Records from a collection
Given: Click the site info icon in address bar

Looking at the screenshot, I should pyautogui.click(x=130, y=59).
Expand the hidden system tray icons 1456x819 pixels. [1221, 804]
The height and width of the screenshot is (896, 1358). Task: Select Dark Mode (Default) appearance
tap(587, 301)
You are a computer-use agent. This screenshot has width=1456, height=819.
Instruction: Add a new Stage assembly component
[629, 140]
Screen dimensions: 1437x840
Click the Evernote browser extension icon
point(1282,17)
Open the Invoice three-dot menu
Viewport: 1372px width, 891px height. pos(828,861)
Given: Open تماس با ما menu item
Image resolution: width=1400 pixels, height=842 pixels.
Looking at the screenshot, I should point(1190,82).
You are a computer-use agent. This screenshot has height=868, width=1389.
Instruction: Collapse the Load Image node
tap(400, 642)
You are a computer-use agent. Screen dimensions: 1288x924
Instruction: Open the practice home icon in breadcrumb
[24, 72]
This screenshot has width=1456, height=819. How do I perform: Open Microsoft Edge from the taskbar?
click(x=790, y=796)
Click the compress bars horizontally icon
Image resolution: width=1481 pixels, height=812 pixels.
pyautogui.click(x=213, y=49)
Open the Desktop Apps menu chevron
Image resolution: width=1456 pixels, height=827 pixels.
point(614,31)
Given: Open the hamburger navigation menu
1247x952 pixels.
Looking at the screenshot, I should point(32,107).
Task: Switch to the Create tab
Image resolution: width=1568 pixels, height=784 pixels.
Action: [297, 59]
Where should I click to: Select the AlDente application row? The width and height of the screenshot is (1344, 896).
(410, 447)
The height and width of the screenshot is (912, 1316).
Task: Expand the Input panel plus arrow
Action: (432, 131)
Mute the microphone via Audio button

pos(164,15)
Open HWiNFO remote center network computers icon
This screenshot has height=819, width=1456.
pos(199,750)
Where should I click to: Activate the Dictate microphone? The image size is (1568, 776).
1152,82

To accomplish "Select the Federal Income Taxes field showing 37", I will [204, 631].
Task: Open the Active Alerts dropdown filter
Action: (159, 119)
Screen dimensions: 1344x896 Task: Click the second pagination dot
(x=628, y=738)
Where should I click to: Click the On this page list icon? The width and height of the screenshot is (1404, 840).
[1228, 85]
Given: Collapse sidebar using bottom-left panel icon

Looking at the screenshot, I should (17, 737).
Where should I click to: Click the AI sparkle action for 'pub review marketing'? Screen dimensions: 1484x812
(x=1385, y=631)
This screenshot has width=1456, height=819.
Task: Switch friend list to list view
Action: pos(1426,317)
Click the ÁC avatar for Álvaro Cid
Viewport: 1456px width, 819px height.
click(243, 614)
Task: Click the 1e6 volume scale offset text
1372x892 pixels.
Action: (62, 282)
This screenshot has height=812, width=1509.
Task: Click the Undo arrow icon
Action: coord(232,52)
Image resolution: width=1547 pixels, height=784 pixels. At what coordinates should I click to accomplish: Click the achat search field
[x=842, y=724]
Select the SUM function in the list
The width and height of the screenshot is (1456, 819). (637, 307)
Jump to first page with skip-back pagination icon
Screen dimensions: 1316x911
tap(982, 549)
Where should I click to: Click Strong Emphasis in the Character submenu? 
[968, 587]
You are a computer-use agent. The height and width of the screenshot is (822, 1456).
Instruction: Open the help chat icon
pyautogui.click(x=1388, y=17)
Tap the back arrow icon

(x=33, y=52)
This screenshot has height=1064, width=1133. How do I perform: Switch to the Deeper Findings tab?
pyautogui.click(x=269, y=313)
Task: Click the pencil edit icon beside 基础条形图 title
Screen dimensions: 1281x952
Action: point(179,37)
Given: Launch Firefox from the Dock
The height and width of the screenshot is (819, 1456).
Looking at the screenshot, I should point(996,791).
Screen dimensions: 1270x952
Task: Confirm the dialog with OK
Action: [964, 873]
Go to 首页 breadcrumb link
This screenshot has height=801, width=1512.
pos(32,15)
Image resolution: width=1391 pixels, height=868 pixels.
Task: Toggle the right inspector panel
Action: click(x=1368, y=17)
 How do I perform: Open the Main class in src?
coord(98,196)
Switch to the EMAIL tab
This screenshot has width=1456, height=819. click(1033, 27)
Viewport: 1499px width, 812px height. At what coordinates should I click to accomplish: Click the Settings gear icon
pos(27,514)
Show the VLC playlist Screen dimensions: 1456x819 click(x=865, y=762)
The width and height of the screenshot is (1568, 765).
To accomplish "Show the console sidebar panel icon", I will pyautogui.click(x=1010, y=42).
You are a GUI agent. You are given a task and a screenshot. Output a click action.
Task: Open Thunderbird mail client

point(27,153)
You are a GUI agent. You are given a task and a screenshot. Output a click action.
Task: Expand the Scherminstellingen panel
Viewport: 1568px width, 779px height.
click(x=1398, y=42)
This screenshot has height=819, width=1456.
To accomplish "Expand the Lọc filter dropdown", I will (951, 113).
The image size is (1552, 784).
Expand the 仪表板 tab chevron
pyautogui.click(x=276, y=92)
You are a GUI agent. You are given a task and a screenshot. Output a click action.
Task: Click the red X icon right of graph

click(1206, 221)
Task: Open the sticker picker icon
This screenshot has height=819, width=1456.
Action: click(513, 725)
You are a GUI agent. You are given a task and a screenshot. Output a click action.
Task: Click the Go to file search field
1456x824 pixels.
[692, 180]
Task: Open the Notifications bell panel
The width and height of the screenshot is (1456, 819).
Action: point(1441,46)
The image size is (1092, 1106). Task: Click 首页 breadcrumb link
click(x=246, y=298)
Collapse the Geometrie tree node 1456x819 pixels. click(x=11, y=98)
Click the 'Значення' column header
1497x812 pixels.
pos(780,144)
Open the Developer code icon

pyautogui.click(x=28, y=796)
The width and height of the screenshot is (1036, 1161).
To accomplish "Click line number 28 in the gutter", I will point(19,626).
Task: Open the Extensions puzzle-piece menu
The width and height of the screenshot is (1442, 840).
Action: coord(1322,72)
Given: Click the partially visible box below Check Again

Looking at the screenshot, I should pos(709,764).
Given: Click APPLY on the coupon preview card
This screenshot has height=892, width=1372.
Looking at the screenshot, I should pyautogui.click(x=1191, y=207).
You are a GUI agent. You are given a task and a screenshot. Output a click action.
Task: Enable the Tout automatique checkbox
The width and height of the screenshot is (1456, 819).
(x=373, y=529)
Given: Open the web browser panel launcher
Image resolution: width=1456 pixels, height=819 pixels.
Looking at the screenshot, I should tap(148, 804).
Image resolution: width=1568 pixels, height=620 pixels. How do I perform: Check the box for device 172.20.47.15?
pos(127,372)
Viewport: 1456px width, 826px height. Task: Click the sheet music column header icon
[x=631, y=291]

Required action: All lines of the data above must be returned exactly.

Response:
Given: Click the site info icon in address bar

Looking at the screenshot, I should pyautogui.click(x=130, y=59).
Expand the hidden system tray icons 1456x819 pixels. [1221, 804]
The height and width of the screenshot is (896, 1358). Task: Select Dark Mode (Default) appearance
tap(587, 301)
You are a computer-use agent. This screenshot has width=1456, height=819.
Instruction: Add a new Stage assembly component
[629, 140]
Screen dimensions: 1437x840
Click the Evernote browser extension icon
point(1282,17)
Open the Invoice three-dot menu
Viewport: 1372px width, 891px height. pos(828,861)
Given: Open تماس با ما menu item
Image resolution: width=1400 pixels, height=842 pixels.
Looking at the screenshot, I should point(1190,82).
You are a computer-use agent. This screenshot has height=868, width=1389.
Instruction: Collapse the Load Image node
tap(400, 642)
You are a computer-use agent. Screen dimensions: 1288x924
Instruction: Open the practice home icon in breadcrumb
[24, 72]
This screenshot has width=1456, height=819. How do I perform: Open Microsoft Edge from the taskbar?
click(x=790, y=796)
Click the compress bars horizontally icon
Image resolution: width=1481 pixels, height=812 pixels.
pyautogui.click(x=213, y=49)
Open the Desktop Apps menu chevron
Image resolution: width=1456 pixels, height=827 pixels.
point(614,31)
Given: Open the hamburger navigation menu
1247x952 pixels.
Looking at the screenshot, I should point(32,107).
Task: Switch to the Create tab
Image resolution: width=1568 pixels, height=784 pixels.
Action: [297, 59]
Where should I click to: Select the AlDente application row? The width and height of the screenshot is (1344, 896).
(410, 447)
The height and width of the screenshot is (912, 1316).
Task: Expand the Input panel plus arrow
Action: (432, 131)
Mute the microphone via Audio button

pos(164,15)
Open HWiNFO remote center network computers icon
This screenshot has height=819, width=1456.
pos(199,750)
Where should I click to: Activate the Dictate microphone? The image size is (1568, 776).
1152,82

To accomplish "Select the Federal Income Taxes field showing 37", I will [204, 631].
Task: Open the Active Alerts dropdown filter
Action: (159, 119)
Screen dimensions: 1344x896 Task: Click the second pagination dot
(x=628, y=738)
Where should I click to: Click the On this page list icon? The width and height of the screenshot is (1404, 840).
[1228, 85]
Given: Collapse sidebar using bottom-left panel icon

Looking at the screenshot, I should (17, 737).
Where should I click to: Click the AI sparkle action for 'pub review marketing'? Screen dimensions: 1484x812
(x=1385, y=631)
This screenshot has width=1456, height=819.
Task: Switch friend list to list view
Action: pos(1426,317)
Click the ÁC avatar for Álvaro Cid
Viewport: 1456px width, 819px height.
click(243, 614)
Task: Click the 1e6 volume scale offset text
1372x892 pixels.
Action: (62, 282)
This screenshot has height=812, width=1509.
Task: Click the Undo arrow icon
Action: coord(232,52)
Image resolution: width=1547 pixels, height=784 pixels. At what coordinates should I click to accomplish: Click the achat search field
[x=842, y=724]
Select the SUM function in the list
The width and height of the screenshot is (1456, 819). (637, 307)
Jump to first page with skip-back pagination icon
Screen dimensions: 1316x911
tap(982, 549)
Where should I click to: Click Strong Emphasis in the Character submenu? 
[968, 587]
You are a computer-use agent. The height and width of the screenshot is (822, 1456).
Instruction: Open the help chat icon
pyautogui.click(x=1388, y=17)
Tap the back arrow icon

(x=33, y=52)
This screenshot has height=1064, width=1133. How do I perform: Switch to the Deeper Findings tab?
pyautogui.click(x=269, y=313)
Task: Click the pencil edit icon beside 基础条形图 title
Screen dimensions: 1281x952
Action: point(179,37)
Given: Launch Firefox from the Dock
The height and width of the screenshot is (819, 1456).
Looking at the screenshot, I should point(996,791).
Screen dimensions: 1270x952
Task: Confirm the dialog with OK
Action: [964, 873]
Go to 首页 breadcrumb link
This screenshot has height=801, width=1512.
pos(32,15)
Image resolution: width=1391 pixels, height=868 pixels.
Task: Toggle the right inspector panel
Action: click(x=1368, y=17)
 How do I perform: Open the Main class in src?
coord(98,196)
Switch to the EMAIL tab
This screenshot has width=1456, height=819. click(1033, 27)
Viewport: 1499px width, 812px height. At what coordinates should I click to accomplish: Click the Settings gear icon
pos(27,514)
Show the VLC playlist Screen dimensions: 1456x819 click(x=865, y=762)
The width and height of the screenshot is (1568, 765).
To accomplish "Show the console sidebar panel icon", I will pyautogui.click(x=1010, y=42).
You are a GUI agent. You are given a task and a screenshot. Output a click action.
Task: Open Thunderbird mail client

point(27,153)
You are a GUI agent. You are given a task and a screenshot. Output a click action.
Task: Expand the Scherminstellingen panel
Viewport: 1568px width, 779px height.
click(x=1398, y=42)
This screenshot has height=819, width=1456.
To accomplish "Expand the Lọc filter dropdown", I will (951, 113).
The image size is (1552, 784).
Expand the 仪表板 tab chevron
pyautogui.click(x=276, y=92)
You are a GUI agent. You are given a task and a screenshot. Output a click action.
Task: Click the red X icon right of graph

click(1206, 221)
Task: Open the sticker picker icon
This screenshot has height=819, width=1456.
Action: click(513, 725)
You are a GUI agent. You are given a task and a screenshot. Output a click action.
Task: Click the Go to file search field
1456x824 pixels.
[692, 180]
Task: Open the Notifications bell panel
The width and height of the screenshot is (1456, 819).
Action: point(1441,46)
The image size is (1092, 1106). Task: Click 首页 breadcrumb link
click(x=246, y=298)
Collapse the Geometrie tree node 1456x819 pixels. click(x=11, y=98)
Click the 'Значення' column header
1497x812 pixels.
pos(780,144)
Open the Developer code icon

pyautogui.click(x=28, y=796)
The width and height of the screenshot is (1036, 1161).
To accomplish "Click line number 28 in the gutter", I will point(19,626).
Task: Open the Extensions puzzle-piece menu
The width and height of the screenshot is (1442, 840).
Action: coord(1322,72)
Given: Click the partially visible box below Check Again

Looking at the screenshot, I should pos(709,764).
Given: Click APPLY on the coupon preview card
This screenshot has height=892, width=1372.
Looking at the screenshot, I should pyautogui.click(x=1191, y=207).
You are a GUI agent. You are given a task and a screenshot. Output a click action.
Task: Enable the Tout automatique checkbox
The width and height of the screenshot is (1456, 819).
(x=373, y=529)
Given: Open the web browser panel launcher
Image resolution: width=1456 pixels, height=819 pixels.
Looking at the screenshot, I should tap(148, 804).
Image resolution: width=1568 pixels, height=620 pixels. How do I perform: Check the box for device 172.20.47.15?
pos(127,372)
Viewport: 1456px width, 826px height. Task: Click the sheet music column header icon
[x=631, y=291]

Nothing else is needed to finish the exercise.